## Activity
Lines before the one containing "Click the save preset download icon" are to be left out; reproduce that line and all the rest of the entries exactly.

## Extracted data

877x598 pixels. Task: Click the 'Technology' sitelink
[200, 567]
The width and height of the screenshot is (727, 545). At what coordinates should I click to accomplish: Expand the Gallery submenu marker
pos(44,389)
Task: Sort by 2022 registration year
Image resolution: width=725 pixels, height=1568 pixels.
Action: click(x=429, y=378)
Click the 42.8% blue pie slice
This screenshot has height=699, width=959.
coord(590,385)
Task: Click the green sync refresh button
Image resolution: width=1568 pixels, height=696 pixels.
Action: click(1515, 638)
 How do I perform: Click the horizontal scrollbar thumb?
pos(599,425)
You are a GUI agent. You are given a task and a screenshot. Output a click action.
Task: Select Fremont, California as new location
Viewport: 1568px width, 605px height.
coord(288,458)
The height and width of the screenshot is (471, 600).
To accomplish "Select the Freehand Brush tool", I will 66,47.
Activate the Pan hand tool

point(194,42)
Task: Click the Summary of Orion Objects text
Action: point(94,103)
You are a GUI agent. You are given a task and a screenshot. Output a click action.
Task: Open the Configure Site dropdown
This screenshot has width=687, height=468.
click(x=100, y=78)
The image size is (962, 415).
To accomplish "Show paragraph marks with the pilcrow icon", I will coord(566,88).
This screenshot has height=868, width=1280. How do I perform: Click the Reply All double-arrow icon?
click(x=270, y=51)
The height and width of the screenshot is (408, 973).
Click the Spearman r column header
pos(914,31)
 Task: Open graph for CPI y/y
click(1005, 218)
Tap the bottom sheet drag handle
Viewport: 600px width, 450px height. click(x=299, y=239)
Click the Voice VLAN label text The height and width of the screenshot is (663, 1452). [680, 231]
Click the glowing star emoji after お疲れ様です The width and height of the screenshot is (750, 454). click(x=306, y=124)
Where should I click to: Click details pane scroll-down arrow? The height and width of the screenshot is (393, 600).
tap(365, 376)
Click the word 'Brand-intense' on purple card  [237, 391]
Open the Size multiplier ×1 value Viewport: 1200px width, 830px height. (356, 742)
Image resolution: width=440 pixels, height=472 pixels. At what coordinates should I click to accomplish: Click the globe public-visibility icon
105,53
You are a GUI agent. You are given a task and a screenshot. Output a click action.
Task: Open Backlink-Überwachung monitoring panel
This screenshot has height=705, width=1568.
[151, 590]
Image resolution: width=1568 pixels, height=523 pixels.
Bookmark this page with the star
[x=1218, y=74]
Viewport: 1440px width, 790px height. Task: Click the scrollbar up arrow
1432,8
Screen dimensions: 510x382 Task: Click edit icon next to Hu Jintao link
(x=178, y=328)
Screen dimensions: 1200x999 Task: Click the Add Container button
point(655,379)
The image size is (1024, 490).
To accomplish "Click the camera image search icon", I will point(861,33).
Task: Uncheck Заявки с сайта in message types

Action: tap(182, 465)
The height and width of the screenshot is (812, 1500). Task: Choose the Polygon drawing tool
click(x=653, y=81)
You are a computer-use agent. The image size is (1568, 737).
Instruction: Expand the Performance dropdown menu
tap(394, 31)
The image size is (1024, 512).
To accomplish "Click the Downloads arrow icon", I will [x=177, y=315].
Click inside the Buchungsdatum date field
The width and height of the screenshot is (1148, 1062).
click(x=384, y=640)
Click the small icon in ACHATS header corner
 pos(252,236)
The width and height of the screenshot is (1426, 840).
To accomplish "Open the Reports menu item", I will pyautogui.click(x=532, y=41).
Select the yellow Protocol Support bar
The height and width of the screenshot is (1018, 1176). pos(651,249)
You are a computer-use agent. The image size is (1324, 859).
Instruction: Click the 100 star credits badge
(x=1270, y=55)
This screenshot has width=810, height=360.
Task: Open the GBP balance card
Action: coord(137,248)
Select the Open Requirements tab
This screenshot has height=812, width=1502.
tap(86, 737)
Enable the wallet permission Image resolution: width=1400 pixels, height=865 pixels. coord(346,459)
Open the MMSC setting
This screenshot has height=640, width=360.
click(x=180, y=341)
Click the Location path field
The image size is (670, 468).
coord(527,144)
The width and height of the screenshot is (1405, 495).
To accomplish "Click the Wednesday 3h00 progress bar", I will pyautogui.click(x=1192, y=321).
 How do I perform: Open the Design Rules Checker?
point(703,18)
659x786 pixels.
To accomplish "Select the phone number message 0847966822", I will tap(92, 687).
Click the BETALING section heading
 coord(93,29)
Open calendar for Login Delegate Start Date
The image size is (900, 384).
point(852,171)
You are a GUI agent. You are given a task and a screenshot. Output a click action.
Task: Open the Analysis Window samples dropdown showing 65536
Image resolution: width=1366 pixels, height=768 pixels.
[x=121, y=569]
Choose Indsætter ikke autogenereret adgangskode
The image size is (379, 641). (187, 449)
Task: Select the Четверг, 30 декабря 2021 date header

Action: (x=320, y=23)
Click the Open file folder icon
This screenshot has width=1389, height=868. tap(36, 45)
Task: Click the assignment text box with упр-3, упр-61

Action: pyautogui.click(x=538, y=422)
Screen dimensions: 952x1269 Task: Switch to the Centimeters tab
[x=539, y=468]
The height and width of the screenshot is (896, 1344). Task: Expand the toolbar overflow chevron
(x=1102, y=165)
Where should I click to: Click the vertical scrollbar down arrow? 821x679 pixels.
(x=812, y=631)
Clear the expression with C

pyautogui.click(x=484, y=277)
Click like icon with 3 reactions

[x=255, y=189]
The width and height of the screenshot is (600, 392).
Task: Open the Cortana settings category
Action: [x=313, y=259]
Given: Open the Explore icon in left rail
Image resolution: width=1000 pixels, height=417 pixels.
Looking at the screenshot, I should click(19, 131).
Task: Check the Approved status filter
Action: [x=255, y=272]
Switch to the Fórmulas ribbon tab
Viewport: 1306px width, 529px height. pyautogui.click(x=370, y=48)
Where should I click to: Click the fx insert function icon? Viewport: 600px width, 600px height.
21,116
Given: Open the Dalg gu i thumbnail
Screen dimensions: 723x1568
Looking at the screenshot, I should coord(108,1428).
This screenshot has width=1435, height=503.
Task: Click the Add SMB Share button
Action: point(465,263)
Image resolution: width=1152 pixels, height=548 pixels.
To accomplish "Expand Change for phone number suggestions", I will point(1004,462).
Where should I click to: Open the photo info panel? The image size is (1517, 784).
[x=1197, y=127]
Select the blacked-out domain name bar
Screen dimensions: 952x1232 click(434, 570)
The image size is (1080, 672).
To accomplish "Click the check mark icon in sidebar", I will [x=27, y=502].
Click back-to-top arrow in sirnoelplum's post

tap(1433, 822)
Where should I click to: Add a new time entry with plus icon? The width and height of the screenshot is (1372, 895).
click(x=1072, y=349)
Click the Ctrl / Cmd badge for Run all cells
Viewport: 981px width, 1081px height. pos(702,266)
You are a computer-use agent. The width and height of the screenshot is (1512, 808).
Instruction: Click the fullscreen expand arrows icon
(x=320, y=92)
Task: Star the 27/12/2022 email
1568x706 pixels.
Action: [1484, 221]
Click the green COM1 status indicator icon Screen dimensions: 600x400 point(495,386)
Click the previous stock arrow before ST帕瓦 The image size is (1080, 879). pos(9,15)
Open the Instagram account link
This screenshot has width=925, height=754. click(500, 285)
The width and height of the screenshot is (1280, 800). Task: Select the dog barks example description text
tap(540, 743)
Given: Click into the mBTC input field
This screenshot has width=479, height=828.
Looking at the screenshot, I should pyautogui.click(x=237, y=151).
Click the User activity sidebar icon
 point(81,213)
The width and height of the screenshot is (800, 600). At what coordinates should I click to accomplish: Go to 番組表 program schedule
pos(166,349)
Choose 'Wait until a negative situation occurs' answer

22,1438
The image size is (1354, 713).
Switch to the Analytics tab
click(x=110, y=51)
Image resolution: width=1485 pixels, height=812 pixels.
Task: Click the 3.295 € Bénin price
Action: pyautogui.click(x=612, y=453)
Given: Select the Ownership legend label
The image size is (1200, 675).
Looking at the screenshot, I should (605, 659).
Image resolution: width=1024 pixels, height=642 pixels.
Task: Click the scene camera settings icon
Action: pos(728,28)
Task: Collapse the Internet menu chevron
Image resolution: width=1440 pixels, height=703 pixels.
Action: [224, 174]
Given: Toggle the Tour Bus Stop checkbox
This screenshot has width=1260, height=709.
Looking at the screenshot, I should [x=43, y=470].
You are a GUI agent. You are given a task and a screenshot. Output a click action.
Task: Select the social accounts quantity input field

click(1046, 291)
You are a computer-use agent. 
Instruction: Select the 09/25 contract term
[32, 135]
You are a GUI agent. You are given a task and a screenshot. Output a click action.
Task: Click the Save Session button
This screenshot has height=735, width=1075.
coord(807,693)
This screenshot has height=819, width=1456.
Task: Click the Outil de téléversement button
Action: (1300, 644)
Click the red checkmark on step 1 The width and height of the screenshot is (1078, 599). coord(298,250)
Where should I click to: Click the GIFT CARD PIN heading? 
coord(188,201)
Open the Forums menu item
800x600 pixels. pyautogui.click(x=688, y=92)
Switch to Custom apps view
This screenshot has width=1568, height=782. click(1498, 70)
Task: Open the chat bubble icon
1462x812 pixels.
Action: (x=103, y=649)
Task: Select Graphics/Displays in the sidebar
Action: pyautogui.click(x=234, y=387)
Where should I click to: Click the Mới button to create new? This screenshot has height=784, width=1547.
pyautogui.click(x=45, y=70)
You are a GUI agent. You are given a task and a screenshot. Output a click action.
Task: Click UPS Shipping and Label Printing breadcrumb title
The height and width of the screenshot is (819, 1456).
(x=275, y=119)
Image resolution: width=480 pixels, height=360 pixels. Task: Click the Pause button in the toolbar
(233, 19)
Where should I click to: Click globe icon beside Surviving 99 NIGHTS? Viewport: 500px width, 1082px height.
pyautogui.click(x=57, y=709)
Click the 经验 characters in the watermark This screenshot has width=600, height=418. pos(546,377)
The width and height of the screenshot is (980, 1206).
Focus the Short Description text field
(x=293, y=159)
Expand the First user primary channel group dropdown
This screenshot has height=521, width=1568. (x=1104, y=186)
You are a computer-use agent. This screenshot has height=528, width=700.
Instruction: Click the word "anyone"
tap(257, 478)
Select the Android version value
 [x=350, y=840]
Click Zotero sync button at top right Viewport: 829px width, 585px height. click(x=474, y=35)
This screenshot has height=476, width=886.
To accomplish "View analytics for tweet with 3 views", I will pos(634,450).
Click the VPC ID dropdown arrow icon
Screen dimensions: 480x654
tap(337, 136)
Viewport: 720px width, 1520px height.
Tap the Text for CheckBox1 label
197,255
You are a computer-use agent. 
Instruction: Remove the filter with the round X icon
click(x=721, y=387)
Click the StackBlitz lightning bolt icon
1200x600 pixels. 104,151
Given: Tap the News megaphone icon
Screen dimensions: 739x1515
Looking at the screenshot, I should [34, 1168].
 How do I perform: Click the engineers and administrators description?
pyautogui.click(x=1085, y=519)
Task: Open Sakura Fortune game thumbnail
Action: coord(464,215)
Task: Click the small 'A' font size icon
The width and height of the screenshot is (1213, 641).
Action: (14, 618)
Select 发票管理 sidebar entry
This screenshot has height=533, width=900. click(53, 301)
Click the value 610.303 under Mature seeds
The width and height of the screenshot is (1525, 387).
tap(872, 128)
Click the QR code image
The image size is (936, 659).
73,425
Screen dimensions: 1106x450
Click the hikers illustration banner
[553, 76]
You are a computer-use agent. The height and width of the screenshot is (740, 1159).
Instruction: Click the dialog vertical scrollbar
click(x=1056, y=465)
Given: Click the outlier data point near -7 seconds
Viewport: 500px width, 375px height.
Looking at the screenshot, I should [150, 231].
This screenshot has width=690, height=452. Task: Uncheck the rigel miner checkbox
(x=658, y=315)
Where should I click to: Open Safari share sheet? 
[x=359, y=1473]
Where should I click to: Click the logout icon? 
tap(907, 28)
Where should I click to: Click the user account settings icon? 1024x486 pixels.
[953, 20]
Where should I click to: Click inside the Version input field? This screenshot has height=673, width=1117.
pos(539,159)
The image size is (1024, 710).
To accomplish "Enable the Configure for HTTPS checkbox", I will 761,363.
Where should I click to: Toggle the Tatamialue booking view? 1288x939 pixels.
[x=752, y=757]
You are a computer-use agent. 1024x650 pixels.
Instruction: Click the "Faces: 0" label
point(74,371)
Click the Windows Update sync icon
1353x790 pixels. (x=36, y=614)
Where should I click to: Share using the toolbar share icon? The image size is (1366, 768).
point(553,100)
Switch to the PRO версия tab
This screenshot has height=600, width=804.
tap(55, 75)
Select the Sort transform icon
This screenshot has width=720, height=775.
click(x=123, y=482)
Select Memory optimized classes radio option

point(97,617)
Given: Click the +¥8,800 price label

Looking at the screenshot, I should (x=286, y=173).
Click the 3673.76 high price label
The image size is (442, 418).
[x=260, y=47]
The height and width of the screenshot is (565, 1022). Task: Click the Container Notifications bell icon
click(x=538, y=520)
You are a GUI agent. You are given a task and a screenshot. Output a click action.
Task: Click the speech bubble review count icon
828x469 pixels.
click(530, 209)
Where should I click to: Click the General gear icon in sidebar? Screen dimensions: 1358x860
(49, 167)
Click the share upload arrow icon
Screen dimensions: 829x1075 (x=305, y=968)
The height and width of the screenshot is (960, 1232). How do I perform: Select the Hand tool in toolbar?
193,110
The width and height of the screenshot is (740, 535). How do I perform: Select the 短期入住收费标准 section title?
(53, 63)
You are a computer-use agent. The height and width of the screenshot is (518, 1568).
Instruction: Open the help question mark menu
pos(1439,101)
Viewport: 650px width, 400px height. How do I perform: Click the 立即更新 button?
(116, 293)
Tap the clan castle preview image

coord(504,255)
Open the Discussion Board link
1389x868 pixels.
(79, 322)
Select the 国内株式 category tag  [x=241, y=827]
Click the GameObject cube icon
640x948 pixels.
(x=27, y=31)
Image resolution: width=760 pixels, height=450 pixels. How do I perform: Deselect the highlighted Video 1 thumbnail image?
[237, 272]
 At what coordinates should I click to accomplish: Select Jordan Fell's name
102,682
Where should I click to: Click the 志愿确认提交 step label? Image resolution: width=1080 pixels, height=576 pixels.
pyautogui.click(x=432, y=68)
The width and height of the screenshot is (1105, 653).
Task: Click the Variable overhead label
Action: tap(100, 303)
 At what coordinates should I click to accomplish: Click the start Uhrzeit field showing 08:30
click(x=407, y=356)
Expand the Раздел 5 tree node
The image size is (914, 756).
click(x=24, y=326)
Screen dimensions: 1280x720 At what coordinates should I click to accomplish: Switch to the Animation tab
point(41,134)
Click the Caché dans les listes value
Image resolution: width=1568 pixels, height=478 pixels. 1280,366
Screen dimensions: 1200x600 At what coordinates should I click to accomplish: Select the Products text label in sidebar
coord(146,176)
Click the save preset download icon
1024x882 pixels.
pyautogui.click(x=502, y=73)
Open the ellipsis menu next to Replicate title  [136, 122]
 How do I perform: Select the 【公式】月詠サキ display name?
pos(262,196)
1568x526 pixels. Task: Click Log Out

## Answer to the exercise
Click the save preset download icon
1024x882 pixels.
pyautogui.click(x=502, y=73)
Open the ellipsis menu next to Replicate title  [136, 122]
 How do I perform: Select the 【公式】月詠サキ display name?
pos(262,196)
1568x526 pixels. Task: Click Log Out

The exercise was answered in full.